◆ Problem details
Output only the stretch of the listing that starts at the line containing "How do I perform: Select" and ends at the line containing "Task: Click the Date of Birth field", reproduced exactly with both ends.

◆ Data under study

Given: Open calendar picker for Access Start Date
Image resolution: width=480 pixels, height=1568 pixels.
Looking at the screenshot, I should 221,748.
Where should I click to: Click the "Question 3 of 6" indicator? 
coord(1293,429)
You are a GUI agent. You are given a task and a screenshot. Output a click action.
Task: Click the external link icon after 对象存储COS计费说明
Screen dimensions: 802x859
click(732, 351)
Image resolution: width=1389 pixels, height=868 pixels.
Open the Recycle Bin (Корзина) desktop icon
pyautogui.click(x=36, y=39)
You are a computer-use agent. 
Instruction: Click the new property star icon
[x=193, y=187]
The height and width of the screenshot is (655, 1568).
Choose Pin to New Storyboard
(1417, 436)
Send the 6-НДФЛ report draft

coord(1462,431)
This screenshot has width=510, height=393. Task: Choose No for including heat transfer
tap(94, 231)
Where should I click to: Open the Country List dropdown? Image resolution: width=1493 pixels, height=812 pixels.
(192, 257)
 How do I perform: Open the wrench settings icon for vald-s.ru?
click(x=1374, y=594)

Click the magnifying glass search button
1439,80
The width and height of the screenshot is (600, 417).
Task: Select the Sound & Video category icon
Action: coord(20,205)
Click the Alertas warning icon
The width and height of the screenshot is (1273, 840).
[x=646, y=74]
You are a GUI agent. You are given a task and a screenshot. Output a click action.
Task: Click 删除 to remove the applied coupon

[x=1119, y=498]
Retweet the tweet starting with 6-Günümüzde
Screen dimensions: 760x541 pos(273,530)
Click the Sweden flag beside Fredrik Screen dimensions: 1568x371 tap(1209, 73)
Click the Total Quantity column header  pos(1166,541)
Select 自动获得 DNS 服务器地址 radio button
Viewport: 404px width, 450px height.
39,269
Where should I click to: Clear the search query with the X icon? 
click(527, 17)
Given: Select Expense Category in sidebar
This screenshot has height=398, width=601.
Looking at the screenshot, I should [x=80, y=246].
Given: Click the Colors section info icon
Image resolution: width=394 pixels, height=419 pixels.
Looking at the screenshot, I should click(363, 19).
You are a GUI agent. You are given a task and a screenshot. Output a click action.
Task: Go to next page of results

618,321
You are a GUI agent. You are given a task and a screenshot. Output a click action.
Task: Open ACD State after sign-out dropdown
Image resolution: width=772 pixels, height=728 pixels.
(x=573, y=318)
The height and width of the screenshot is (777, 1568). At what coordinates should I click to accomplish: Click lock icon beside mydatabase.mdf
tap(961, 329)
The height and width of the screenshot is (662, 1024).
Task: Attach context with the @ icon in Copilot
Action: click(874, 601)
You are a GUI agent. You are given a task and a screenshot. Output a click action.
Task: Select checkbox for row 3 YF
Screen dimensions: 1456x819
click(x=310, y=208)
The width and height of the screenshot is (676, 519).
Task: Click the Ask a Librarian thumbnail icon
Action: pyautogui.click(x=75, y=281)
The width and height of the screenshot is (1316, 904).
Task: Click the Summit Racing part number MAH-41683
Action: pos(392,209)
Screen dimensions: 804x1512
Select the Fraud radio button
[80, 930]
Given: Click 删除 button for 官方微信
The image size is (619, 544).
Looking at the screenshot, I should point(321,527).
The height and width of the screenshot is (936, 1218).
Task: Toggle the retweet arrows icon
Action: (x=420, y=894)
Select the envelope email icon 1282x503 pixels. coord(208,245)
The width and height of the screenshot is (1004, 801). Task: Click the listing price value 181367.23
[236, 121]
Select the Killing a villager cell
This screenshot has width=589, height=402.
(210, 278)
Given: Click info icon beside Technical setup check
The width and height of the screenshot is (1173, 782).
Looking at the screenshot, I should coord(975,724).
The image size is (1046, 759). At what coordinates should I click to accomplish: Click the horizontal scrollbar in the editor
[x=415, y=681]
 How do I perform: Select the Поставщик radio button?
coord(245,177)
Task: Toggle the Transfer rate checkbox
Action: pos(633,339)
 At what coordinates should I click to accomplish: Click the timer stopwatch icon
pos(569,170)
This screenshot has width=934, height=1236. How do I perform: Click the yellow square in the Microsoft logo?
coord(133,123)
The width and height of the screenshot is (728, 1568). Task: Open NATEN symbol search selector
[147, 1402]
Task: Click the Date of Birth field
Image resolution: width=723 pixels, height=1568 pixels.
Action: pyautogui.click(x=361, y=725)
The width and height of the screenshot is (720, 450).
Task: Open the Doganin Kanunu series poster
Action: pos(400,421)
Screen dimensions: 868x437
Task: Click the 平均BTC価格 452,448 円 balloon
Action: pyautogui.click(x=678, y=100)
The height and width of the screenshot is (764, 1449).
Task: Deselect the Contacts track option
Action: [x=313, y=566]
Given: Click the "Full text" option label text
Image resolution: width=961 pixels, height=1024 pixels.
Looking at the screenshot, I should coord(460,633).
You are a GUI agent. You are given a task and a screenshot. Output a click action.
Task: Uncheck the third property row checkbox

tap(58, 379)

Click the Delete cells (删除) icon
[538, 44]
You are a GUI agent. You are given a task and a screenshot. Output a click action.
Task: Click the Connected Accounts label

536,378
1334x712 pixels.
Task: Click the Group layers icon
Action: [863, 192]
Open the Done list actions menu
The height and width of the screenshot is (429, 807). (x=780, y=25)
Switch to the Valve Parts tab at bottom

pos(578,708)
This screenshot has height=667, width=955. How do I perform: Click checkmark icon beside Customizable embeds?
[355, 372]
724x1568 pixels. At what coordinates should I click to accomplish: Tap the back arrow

◆ Response box
 How do I perform: Select the Поставщик radio button?
coord(245,177)
Task: Toggle the Transfer rate checkbox
Action: pos(633,339)
 At what coordinates should I click to accomplish: Click the timer stopwatch icon
pos(569,170)
This screenshot has width=934, height=1236. How do I perform: Click the yellow square in the Microsoft logo?
coord(133,123)
The width and height of the screenshot is (728, 1568). Task: Open NATEN symbol search selector
[147, 1402]
Task: Click the Date of Birth field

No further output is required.